#### [Выполните задания]
1 - Дословно перепишите часть отрывка о Сахарове и Харитоне от «Расскажу напоследок то, что» до «чтобы ее рассказать.».
2 - Изложите отрывок о Сахарове и Харитоне в двух предложениях.

#### [Исходный отрывок]
* * * * * * * * *

Расскажу напоследок то, что мне известно о реакции академиков, к которым Сахаров обращался за помощью. Еще до начала голодовки от Зельдовича пришло ответное письмо, в котором (пересказ Елены Георгиевны) в адрес Сахарова говорилось много хороших слов, но объяснялось, что ни он (Зельдович), ни «хороший парень Женя Велихов» сделать ничего не могут. А в январе 1987 года, от одного из близких к Юлию Борисовичу Харитону людей, я узнал о его реакции. История заслуживает того, чтобы ее рассказать.
Для справки: будучи семнадцатью годами старше Сахарова, Харитон лет на пять раньше начал работать над атомным проектом. Так же, как и Сахаров, Харитон трижды Герой Соцтруда, лауреат Ленинской и Государственной премий, не один десяток лет был научным руководителем «объекта». Насколько я знаю, к его мнению прислушивались даже при выдвижении кандидатов на Нобелевскую премию по физике (о таких вещах, как депутатство в «старом» Верховном Совете СССР и прочем, я уж не говорю).
На «объекте» Харитон и Сахаров проработали вместе больше пятнадцати лет, и Юлий Борисович очень любил А. Д., высоко ставил его талант и способности. Как-то, в кругу друзей, рассказывая о масштабах сделанного Сахаровым, Харитон поставил себе в особую заслугу то, что вот однажды, в чисто теоретическом вопросе, оказался прав он, а не Сахаров; Юлий Борисович этим явно гордился.
После того, как судьба их развела, контактировали, естественно, мало. Когда Сахаров обратился к Ю. Б. с просьбой насчет Лизы, тот был научным руководителем «объекта». И Харитон пошел к шефу КГБ — Андропову. Его аргументация сводилась к следующему (она дается как бы прямой речью Юлия Борисовича, но, конечно, это только мой пересказ чужого рассказа, в который я старался не вносить смысловых искажений): «Не знаю, что такого могла натворить эта девушка, что ее нельзя выпустить из страны, но хочу обратить Ваше внимание на то, что, на одной чаше весов здесь — отказ ей в возможности выехать (настолько ли он принципиален?), а на другой чаше — жизнь и здоровье Сахарова, человека с мировым именем, великого ученого, сами знаете, сколько сделавшего для страны. И если никаких фундаментальных причин для того, чтобы ее не выпустить, нет, а для Сахарова так важно, чтобы она выехала, то, просто во имя сохранения жизни Андрея Дмитриевича, я думаю, ее надо выпустить». На что Андропов ответил в том смысле, что он понял позицию Харитона, что принять решение — не в его власти, но что он обещает довести точку зрения Харитона до тех, кто решение принимает…
Оставлю будущему историку разбираться с тем, насколько Андропов лгал Харитону насчет своей несвободы в принятии решений. Но, мне кажется, было бы грешно не сделать кое каких выводов из истории о голодовке 1981 года уже сегодня:
1. «Никогда и ничего не просите у сильных…» — эта максима М. А. Булгакова наполняется новым смыслом. Одно дело — всепокорнейшая просьба к начальству; другое — готовность зайти в отстаивании своих требований так далеко, чтобы даже несклонному к рефлексии тупице стало ясно, что дальнейшая неуступчивость будет ему (тупице) очень дорого стоить.

* * * * * * * * *

#### [Перечень строк]

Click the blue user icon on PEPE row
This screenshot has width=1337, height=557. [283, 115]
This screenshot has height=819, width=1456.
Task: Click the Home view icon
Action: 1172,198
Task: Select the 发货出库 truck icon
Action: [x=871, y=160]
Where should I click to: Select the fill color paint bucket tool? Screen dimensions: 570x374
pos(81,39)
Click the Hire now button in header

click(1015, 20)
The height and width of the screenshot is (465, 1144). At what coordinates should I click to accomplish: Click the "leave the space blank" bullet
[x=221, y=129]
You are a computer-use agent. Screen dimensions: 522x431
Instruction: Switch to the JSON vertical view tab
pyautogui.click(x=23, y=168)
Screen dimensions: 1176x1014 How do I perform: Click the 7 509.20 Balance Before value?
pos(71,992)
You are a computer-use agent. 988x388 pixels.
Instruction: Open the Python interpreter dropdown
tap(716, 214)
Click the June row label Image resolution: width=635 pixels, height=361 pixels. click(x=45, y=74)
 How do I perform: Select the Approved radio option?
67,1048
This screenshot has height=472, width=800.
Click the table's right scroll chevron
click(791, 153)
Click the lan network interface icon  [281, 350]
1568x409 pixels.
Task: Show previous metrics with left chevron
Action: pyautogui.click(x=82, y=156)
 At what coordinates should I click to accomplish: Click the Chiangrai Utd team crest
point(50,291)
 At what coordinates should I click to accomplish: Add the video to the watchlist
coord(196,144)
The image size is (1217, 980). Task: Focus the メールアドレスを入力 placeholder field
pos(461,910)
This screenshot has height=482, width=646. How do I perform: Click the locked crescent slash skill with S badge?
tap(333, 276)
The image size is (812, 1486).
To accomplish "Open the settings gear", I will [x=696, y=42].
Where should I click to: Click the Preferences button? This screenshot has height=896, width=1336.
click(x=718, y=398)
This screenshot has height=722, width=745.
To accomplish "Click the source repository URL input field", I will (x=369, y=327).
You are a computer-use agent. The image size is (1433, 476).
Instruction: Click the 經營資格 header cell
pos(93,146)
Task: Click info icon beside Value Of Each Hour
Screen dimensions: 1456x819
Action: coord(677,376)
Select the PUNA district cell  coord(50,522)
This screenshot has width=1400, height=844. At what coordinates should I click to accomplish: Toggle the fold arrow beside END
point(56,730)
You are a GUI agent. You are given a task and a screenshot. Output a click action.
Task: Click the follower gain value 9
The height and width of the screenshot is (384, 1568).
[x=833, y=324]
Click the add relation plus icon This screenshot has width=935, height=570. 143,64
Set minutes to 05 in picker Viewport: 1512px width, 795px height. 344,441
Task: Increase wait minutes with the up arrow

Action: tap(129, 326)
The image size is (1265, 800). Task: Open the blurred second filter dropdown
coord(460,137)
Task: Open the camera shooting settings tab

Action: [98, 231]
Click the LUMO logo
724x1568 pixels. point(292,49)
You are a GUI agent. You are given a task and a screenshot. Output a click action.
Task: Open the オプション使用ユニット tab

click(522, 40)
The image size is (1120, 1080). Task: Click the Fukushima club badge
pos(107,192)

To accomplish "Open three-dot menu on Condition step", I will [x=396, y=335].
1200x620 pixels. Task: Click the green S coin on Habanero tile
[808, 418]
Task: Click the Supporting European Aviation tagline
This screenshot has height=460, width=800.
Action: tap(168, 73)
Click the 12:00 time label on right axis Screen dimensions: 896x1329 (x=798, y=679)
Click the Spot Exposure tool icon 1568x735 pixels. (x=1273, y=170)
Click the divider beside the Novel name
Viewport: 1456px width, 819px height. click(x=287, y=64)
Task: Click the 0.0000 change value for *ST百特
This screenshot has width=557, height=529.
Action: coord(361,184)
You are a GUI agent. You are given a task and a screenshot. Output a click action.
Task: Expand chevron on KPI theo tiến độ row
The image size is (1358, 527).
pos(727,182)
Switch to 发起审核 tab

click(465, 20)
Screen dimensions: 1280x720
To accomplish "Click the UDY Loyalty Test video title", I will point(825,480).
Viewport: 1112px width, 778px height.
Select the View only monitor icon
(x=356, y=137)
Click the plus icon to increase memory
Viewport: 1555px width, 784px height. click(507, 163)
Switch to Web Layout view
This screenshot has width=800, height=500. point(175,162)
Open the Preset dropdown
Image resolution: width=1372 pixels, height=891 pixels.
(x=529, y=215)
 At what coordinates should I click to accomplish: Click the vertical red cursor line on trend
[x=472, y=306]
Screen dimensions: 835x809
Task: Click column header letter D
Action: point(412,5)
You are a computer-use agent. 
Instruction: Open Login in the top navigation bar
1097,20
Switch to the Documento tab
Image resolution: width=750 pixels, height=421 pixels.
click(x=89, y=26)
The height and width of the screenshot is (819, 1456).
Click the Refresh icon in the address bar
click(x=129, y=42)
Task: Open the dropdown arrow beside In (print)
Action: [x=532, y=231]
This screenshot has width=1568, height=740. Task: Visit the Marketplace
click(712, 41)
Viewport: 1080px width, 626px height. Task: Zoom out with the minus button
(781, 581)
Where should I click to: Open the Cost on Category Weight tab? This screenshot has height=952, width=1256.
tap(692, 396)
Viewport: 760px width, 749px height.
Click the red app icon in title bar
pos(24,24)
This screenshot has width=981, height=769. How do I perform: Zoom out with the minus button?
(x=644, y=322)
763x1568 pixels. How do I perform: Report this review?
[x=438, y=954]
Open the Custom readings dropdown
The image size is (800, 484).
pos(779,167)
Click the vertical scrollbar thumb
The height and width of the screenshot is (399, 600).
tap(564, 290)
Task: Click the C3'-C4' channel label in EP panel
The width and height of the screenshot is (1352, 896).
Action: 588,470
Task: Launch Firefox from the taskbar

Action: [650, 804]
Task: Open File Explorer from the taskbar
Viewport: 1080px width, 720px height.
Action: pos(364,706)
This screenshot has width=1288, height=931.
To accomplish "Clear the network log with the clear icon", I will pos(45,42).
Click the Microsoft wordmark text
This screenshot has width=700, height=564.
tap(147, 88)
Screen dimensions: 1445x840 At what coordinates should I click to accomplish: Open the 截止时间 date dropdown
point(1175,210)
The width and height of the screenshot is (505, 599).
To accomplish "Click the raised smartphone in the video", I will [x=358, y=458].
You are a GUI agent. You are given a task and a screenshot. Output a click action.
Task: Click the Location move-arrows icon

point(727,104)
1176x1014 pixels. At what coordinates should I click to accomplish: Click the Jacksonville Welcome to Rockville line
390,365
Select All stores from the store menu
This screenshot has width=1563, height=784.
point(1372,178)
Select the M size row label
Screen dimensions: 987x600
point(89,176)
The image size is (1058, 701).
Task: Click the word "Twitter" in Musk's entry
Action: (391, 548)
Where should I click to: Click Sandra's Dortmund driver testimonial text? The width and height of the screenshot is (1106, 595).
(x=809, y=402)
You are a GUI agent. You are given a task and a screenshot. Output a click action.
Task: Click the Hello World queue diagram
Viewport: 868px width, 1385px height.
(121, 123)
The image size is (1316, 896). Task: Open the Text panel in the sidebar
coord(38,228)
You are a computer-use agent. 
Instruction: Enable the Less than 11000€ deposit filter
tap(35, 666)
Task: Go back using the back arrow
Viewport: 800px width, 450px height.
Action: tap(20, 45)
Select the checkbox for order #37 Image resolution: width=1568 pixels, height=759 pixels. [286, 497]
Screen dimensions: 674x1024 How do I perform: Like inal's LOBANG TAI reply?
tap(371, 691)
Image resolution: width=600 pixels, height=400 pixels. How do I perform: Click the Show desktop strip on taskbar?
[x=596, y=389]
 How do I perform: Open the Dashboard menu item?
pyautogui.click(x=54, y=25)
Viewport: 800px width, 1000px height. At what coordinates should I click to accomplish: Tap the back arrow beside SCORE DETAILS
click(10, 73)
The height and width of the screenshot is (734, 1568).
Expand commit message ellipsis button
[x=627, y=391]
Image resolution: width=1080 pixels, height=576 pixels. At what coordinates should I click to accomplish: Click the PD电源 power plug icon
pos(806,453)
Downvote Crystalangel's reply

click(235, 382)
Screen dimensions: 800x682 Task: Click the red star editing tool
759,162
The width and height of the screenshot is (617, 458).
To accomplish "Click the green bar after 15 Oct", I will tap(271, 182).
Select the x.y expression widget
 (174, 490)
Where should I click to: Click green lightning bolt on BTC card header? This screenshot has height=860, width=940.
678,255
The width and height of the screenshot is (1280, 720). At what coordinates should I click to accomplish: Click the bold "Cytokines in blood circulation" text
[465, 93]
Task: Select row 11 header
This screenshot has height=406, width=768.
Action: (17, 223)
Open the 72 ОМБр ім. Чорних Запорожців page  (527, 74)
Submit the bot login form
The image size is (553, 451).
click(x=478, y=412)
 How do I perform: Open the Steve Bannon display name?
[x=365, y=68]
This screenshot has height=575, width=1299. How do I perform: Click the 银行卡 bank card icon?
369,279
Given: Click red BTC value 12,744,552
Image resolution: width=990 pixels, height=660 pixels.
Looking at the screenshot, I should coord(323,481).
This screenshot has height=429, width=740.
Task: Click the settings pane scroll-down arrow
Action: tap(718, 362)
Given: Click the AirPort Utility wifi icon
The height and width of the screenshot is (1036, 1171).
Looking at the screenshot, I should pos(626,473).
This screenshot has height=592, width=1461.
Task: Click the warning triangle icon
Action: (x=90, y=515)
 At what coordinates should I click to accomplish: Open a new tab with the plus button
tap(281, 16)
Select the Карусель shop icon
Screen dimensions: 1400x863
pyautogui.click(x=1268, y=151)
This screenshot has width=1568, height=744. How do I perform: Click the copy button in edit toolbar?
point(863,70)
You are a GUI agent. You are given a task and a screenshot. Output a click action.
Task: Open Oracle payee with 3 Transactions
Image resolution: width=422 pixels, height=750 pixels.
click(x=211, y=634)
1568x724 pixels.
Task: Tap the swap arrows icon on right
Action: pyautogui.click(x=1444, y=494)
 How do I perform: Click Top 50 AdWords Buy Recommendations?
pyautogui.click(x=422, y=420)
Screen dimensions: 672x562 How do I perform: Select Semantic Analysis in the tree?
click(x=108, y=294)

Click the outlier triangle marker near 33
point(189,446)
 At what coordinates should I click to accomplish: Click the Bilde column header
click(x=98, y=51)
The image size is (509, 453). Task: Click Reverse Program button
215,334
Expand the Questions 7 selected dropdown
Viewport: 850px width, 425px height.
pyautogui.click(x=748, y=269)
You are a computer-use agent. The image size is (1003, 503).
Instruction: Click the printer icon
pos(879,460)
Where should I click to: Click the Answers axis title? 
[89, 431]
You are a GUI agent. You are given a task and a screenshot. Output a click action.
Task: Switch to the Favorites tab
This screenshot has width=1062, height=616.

* * * * * * * * *

#### [Ожидаемые ответы]
1 -
Расскажу напоследок то, что мне известно о реакции академиков, к которым Сахаров обращался за помощью. Еще до начала голодовки от Зельдовича пришло ответное письмо, в котором (пересказ Елены Георгиевны) в адрес Сахарова говорилось много хороших слов, но объяснялось, что ни он (Зельдович), ни «хороший парень Женя Велихов» сделать ничего не могут. А в январе 1987 года, от одного из близких к Юлию Борисовичу Харитону людей, я узнал о его реакции. История заслуживает того, чтобы ее рассказать.

2 - Зельдович ответил Сахарову, что ни он, ни Велихов ничего сделать не могут, а Харитон, много лет работавший с Сахаровым на «объекте» и высоко ставивший его талант, пошел к Андропову и убеждал выпустить Лизу ради жизни и здоровья Сахарова. Андропов ответил, что принять решение не в его власти, но пообещал довести точку зрения Харитона до тех, кто решение принимает.